=== 과제 내용 ===
목록에서 "right"라는 문자열이 들어 있는 줄을 모두 걸러 옮겨 적으세요. 대소문자를 구분합니다.
──────────
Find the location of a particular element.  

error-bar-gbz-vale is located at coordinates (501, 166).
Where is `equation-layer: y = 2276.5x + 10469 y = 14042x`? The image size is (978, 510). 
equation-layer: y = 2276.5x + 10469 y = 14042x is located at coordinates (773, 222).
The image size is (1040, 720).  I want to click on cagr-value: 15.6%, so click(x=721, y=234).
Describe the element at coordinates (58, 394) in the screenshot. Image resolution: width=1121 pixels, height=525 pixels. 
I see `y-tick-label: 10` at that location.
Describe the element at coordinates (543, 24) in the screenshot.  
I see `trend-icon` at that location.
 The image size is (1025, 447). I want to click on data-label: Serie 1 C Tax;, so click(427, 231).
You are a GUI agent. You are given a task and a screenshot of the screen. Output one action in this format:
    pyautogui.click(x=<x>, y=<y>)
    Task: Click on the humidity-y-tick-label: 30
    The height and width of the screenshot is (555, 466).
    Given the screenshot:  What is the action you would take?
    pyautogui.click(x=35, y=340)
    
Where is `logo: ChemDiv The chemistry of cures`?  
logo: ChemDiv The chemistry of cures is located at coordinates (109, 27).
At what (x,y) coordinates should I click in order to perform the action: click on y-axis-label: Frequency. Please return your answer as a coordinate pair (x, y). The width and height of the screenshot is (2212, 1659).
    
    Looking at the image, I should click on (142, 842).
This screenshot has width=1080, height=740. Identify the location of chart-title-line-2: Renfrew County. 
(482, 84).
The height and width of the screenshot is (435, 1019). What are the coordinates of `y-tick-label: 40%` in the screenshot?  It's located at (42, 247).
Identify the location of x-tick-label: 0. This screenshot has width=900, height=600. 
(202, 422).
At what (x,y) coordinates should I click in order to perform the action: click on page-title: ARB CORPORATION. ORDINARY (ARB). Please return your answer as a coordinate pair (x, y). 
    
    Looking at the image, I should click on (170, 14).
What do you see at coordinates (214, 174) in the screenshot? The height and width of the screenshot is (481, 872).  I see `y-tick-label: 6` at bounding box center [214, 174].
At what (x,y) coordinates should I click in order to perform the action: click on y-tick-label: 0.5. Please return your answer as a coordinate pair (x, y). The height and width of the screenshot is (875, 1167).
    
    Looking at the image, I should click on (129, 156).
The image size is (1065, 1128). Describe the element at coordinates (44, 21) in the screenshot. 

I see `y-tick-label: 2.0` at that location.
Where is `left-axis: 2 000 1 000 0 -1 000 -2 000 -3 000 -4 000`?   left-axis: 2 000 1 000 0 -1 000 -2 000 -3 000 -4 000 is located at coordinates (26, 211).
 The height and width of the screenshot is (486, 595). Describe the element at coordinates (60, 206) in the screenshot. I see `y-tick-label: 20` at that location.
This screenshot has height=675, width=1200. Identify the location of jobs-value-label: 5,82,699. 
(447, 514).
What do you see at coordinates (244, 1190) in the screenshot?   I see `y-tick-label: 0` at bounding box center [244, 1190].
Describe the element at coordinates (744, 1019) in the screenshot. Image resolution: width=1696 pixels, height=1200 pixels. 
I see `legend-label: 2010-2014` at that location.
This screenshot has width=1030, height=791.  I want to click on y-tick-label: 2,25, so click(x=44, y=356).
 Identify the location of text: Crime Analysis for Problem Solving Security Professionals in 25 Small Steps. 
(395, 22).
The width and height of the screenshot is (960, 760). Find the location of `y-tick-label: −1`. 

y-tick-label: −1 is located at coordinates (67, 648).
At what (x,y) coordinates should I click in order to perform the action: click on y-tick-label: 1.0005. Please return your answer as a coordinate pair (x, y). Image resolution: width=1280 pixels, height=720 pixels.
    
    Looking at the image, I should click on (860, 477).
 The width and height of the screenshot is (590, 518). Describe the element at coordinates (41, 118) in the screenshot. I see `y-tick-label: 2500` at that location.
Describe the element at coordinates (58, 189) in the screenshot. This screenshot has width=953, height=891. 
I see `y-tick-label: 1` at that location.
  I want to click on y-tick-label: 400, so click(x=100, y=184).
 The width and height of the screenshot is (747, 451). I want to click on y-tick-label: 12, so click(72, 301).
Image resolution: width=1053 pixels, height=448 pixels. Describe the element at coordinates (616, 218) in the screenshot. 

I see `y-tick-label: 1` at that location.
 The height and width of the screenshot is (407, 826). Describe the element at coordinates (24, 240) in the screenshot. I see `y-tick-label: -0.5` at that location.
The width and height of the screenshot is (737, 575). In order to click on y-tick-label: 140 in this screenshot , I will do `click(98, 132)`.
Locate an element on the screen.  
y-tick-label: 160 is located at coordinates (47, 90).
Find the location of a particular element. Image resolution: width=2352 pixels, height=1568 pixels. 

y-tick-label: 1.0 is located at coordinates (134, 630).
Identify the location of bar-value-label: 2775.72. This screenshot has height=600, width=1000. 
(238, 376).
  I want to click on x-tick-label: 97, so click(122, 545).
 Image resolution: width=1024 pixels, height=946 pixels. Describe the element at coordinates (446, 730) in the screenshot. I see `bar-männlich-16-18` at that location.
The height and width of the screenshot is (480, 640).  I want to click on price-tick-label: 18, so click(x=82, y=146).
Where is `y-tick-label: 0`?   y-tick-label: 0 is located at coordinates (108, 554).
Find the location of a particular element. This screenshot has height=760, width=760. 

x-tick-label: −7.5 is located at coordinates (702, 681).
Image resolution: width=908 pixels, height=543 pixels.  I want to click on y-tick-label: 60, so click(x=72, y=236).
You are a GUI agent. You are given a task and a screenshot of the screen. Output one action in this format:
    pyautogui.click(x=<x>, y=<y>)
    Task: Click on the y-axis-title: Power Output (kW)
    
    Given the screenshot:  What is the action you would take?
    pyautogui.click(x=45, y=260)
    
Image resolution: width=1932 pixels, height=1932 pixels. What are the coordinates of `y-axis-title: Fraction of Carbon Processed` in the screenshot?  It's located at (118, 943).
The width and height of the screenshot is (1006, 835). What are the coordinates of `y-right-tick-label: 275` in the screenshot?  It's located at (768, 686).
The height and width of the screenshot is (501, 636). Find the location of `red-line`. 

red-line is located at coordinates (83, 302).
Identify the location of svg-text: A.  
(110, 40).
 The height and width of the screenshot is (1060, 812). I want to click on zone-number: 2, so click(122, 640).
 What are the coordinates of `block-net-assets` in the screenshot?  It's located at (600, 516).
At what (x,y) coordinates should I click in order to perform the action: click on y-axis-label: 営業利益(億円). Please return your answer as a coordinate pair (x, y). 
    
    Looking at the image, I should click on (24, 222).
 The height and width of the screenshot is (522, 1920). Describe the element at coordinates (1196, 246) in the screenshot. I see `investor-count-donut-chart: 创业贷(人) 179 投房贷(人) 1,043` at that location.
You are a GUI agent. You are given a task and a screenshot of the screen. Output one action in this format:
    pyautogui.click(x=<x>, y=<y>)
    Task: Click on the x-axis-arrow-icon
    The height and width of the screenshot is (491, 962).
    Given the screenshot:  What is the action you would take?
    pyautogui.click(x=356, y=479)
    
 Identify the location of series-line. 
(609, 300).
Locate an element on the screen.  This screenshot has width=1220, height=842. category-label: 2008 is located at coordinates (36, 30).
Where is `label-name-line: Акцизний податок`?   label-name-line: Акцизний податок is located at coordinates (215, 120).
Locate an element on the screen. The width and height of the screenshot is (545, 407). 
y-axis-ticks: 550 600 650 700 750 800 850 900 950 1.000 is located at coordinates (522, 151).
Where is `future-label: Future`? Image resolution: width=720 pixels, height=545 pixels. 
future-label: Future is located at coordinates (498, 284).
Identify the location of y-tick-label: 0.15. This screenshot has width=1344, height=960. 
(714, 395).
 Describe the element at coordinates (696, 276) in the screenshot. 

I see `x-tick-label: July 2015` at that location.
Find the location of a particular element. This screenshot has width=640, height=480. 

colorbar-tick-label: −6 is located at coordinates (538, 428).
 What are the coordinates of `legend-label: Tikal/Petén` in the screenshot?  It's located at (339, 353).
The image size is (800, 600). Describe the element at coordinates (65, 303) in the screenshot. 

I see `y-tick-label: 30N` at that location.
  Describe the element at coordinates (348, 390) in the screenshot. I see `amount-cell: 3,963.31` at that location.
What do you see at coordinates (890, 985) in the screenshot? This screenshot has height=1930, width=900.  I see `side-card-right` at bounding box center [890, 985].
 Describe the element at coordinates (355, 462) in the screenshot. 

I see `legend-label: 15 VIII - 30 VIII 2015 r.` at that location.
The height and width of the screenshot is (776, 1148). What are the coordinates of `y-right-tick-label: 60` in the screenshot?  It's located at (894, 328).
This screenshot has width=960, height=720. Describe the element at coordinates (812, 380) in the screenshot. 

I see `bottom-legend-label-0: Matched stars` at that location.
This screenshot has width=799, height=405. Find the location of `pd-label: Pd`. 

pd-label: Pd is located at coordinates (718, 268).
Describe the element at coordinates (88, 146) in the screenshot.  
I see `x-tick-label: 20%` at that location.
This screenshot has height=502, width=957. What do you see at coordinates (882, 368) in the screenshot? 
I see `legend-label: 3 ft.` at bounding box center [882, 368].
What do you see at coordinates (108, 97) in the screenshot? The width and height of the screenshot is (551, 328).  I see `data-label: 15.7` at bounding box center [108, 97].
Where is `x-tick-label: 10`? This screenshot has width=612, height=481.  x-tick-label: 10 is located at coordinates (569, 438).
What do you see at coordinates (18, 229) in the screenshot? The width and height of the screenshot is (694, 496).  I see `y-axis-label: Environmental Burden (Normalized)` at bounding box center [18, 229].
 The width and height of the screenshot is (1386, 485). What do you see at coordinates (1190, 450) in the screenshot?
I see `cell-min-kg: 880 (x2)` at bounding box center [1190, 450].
──────────
=== 답변란 ===
The width and height of the screenshot is (1006, 835). What are the coordinates of `y-right-tick-label: 275` in the screenshot?  It's located at (768, 686).
What do you see at coordinates (890, 985) in the screenshot? This screenshot has height=1930, width=900.  I see `side-card-right` at bounding box center [890, 985].
The height and width of the screenshot is (776, 1148). What are the coordinates of `y-right-tick-label: 60` in the screenshot?  It's located at (894, 328).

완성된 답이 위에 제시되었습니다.